The measurement of feedback effectiveness is itself an organizational practice that the majority of organizations do not systematically engage in, and this measurement gap is itself a symptom of the feedback culture limitations that make feedback programs less effective than they could be. Organizations that do not measure whether their feedback programs produce behavioral change are relying on the assumption that delivery implies effectiveness, an assumption the Kluger and DeNisi meta-analysis directly contradicts. Effective feedback program evaluation requires pre- and post-assessment of the specific behaviors targeted by the feedback, conducted at sufficient temporal distance from the feedback event to distinguish genuine behavioral change from transient post-feedback compliance, and by observers in a position to observe the relevant behaviors in the organizational contexts where they matter most. Organizations that implement this measurement discipline improve their feedback practices substantially faster than those that treat delivery as the end of the process rather than as its beginning.

References
  • Dirks, K. T., and Ferrin, D. L. (2002). Trust in leadership: Meta-analytic findings. Journal of Applied Psychology, 87(4), 611-628.
  • Edmondson, A. C. (1999).
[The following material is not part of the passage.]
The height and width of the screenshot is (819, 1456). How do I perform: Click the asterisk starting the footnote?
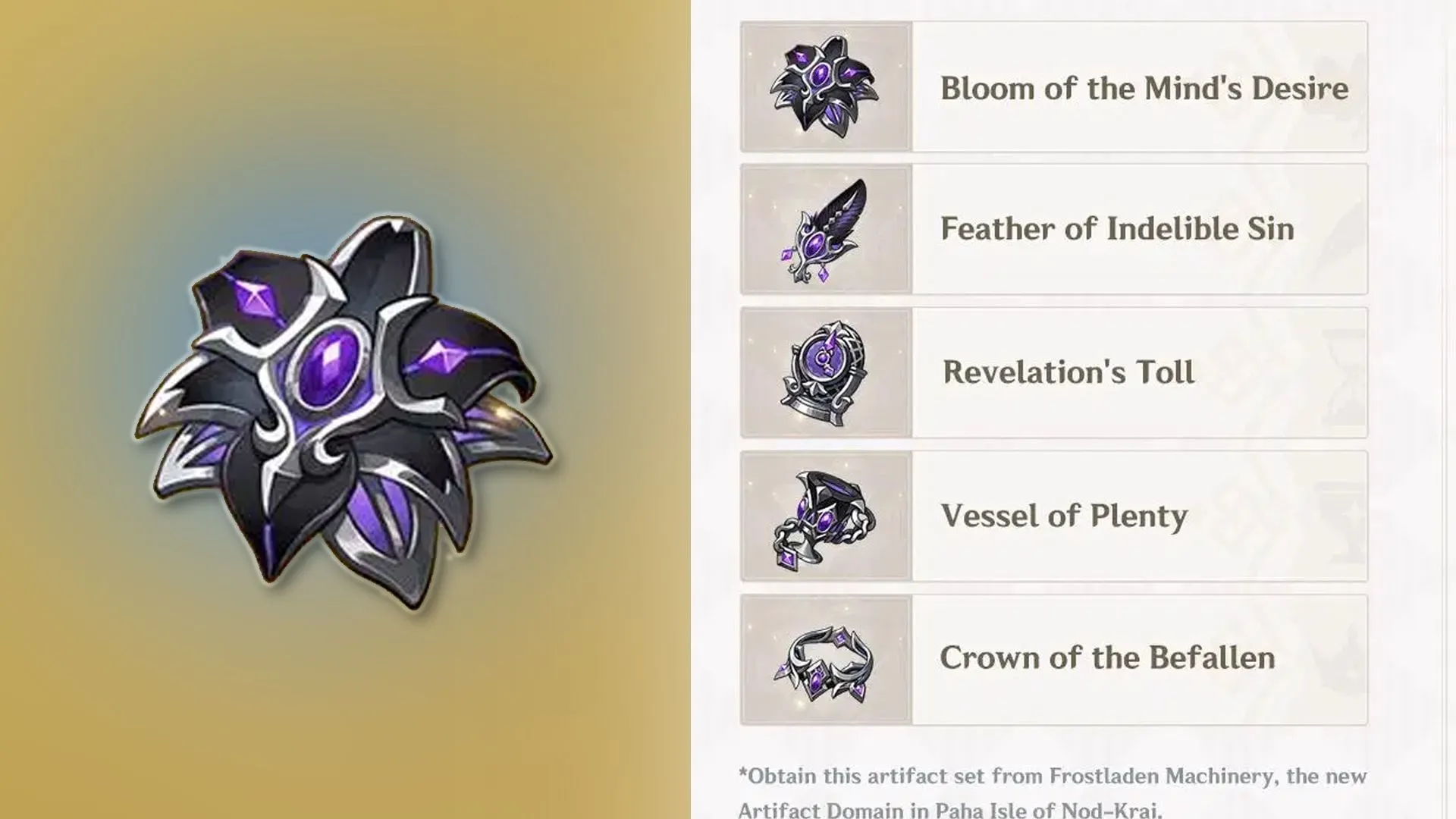pyautogui.click(x=743, y=774)
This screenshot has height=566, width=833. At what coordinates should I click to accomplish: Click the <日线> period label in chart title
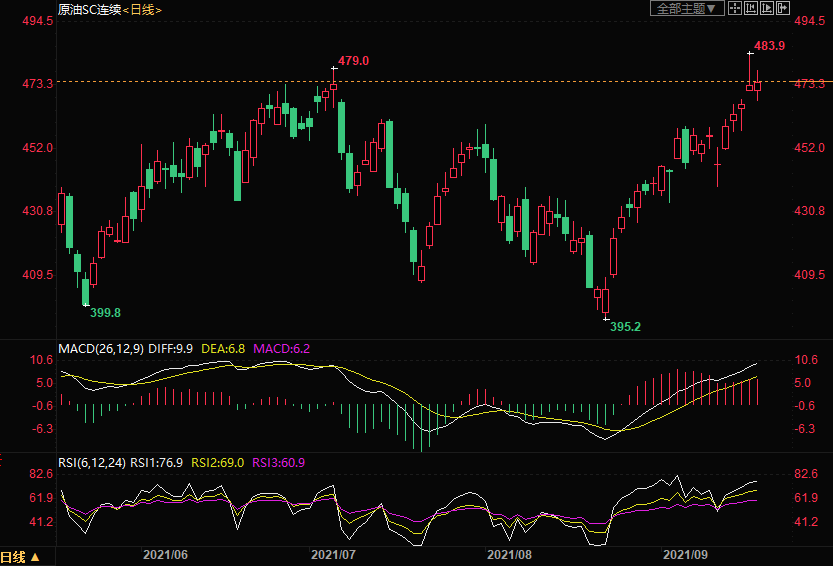coord(141,9)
Psychological safety and learning behavior in work teams. Administrative Science Quarterly, 44(2), 350-383.
  • Kluger, A. N., and DeNisi, A. (1996). The effects of feedback interventions on performance. Psychological Bulletin, 119(2), 254-284.
  • London, M., and Smither, J. W. (2002). Feedback orientation, feedback culture. Human Resource Management Review, 12(1), 81-100.
  • Smither, J. W., London, M., and Reilly, R. R. (2005). Does performance improve following multisource feedback? Personnel Psychology, 58(1), 33-66.